Chittaurgarh was a fortified citadel with a valiant but turbulent history. It was built in the 7th Century by the Maurya dynasty and was often under attack. Under the notions of Rajput chivalry, the people of Chittaur always chose death over surrender, and in that process, its women and children committed Jauhar and its men marched into war despite certain death, three times before Chittaurgarh was completely abandoned.
In the 16th century, the citadel came under attack three times by the Mughal Empire, and the third time around, Rana Udai Singh fled Chittaur to establish a new capital, now known as Udaipur.
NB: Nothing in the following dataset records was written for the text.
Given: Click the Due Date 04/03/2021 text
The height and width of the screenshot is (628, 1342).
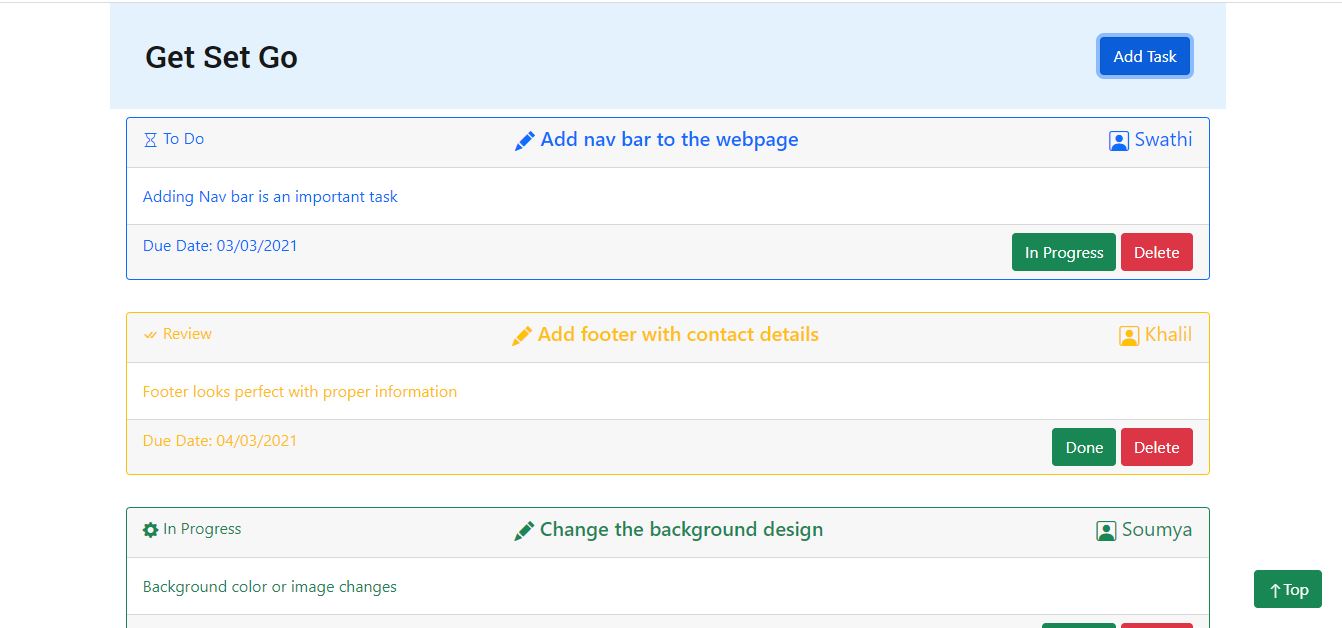Looking at the screenshot, I should point(220,441).
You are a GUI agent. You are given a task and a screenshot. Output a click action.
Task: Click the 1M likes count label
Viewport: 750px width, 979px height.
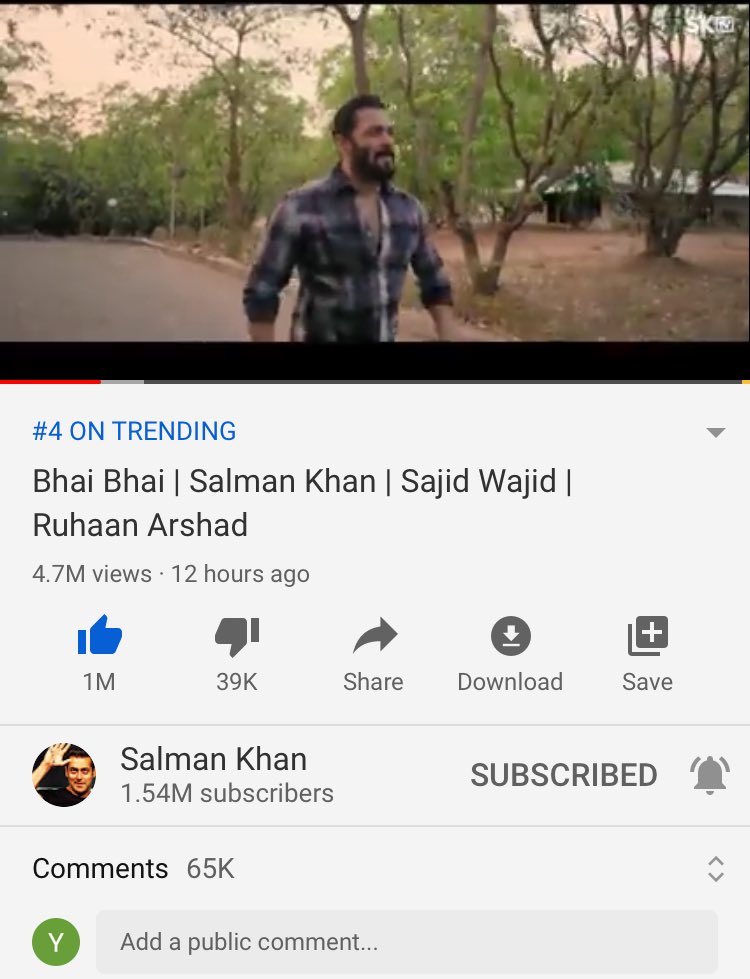coord(99,682)
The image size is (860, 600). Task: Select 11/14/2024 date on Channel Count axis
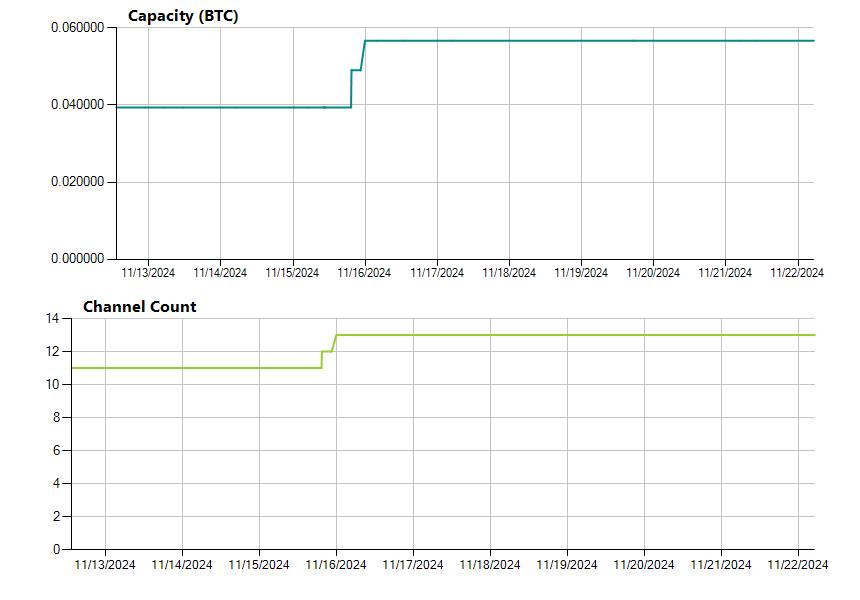(182, 565)
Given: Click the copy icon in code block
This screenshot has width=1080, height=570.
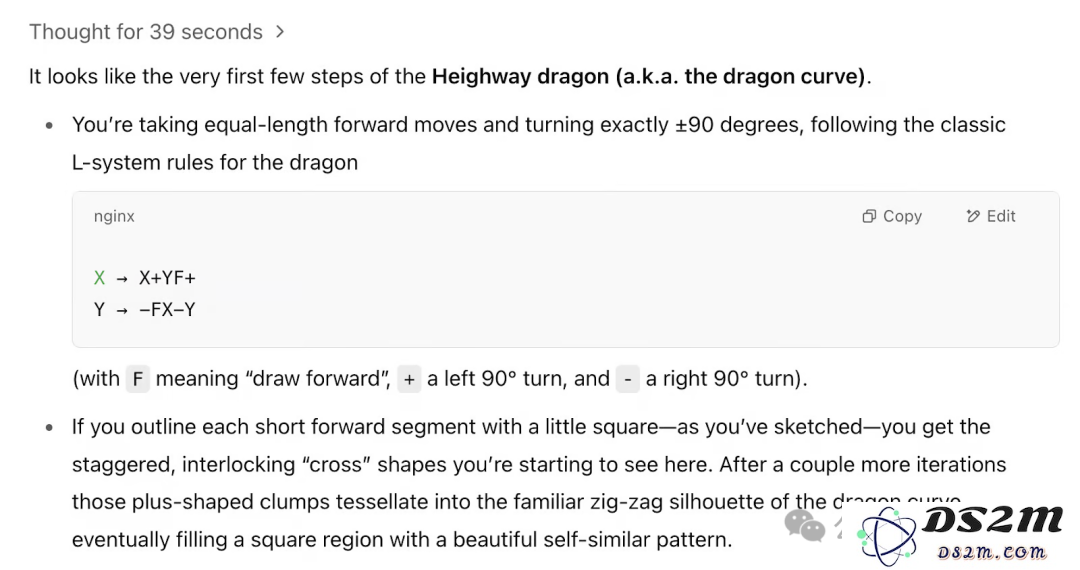Looking at the screenshot, I should point(869,216).
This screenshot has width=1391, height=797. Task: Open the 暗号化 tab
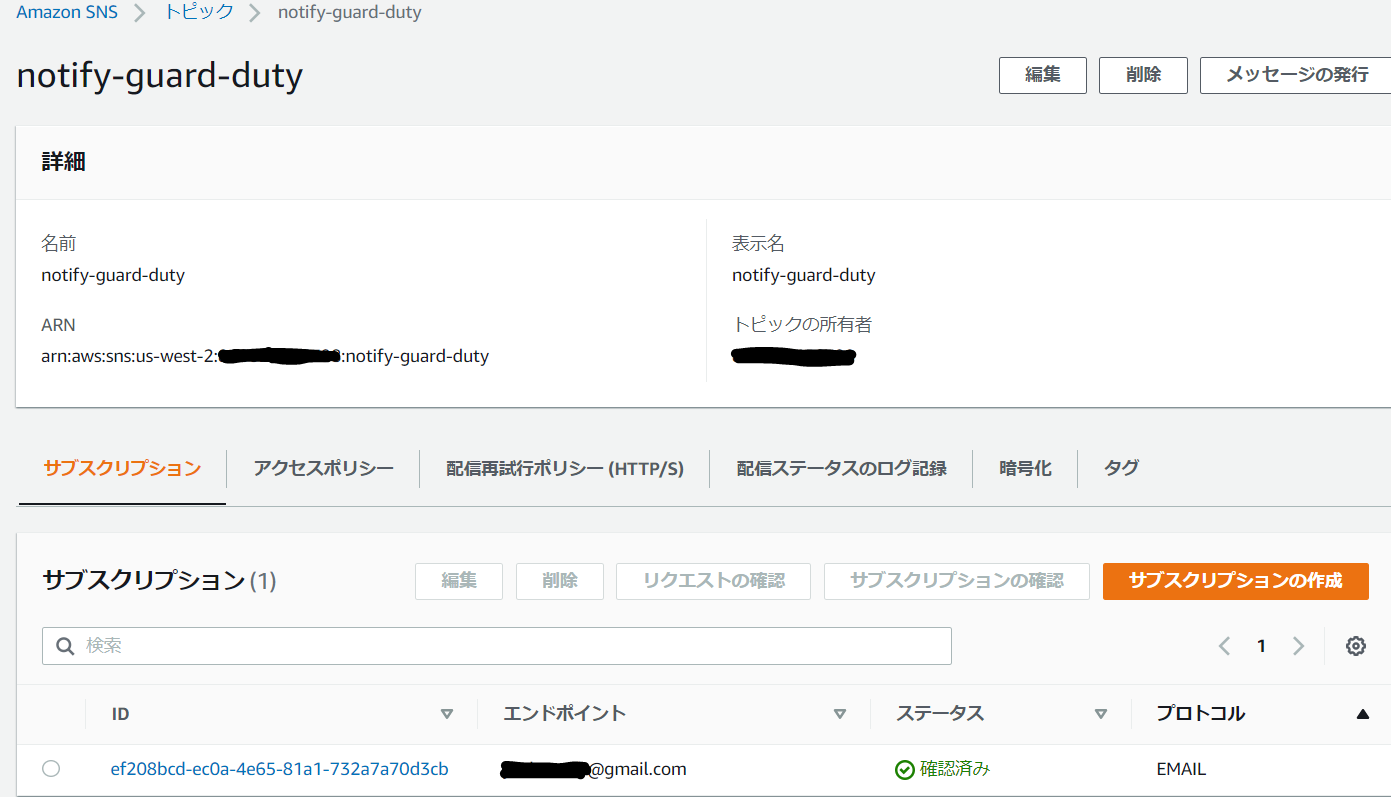[1025, 467]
He left behind two 16-year-old heroes; Jaimal of Bednore and Patta of Kelwa to defend the city and they did just that valiantly until they attained martyrdom.
With such an illustrious history, Chittaurgarh is a great destination for tourist buffs.
The massive structure of the Chittaurgarh fort was built in the 7th Century AD and is perched on a 180m high hill. It spreads over 700 acres and has many magnificent monuments that are classic examples of Rajput architecture. The lights and sound show organized here every evening takes you back in time and visually unfolds chivalrous events from history. Interestingly, there is also a belief that the fort was built by Bhima of the Pancha Pandavas, the heroes of the ancient Indian Epic, the Mahabharata.
Literally translating to Pillar of Victory, this grand 37m high pillar with nine stories was built by Rana Kumbha, one of the most illustrious Rajput warriors, after his victory over the Muslim rulers of Malwa and Gujarat. It was built in 1440 AD and each story is carved with exquisite and intricate sculptures of Hindu deities and depictions from the Mahabharata and Ramayana.
Literally translating to Pillar of Fame, this 22m high pillar was commissioned by a wealthy Jain merchant in the 12th Century AD. The tower is dedicated to Shri Adinathji, touted as the first Jain Teerthankar. The pillar is decorated with beautifully carved figurines of the Jain Pantheon.
Perhaps the most massive monument within the fort of Chittaur, it is also one of the most popular places to visit. Despite its ruined edifices, it is of great historical and architectural interest. The palace is also said to have underground cellars where Rani Padmani and the other women of Chittaur committed Jauhar.
Originally built as a Sun Temple in the 8th Century, the temple was later converted to be dedicated to Goddess Kali, a symbol of power and valour.
The magnificent Fateh Prakash Mahal has been converted into a fine museum with a magnificent collection of sculptures from temples and buildings within the fort.
In terms of shopping, the beautiful wooden toys made in Bassi village near Chittaurgarh are the best buys of the region. Thewa articles from Pratapgarh, the printed fabric from Akola, and leather mojris from Gangrar are also interesting artifacts to own. Other shopping streets in the region include Sadar Bazaar, Rana Sangha Market, and Fort Road Market.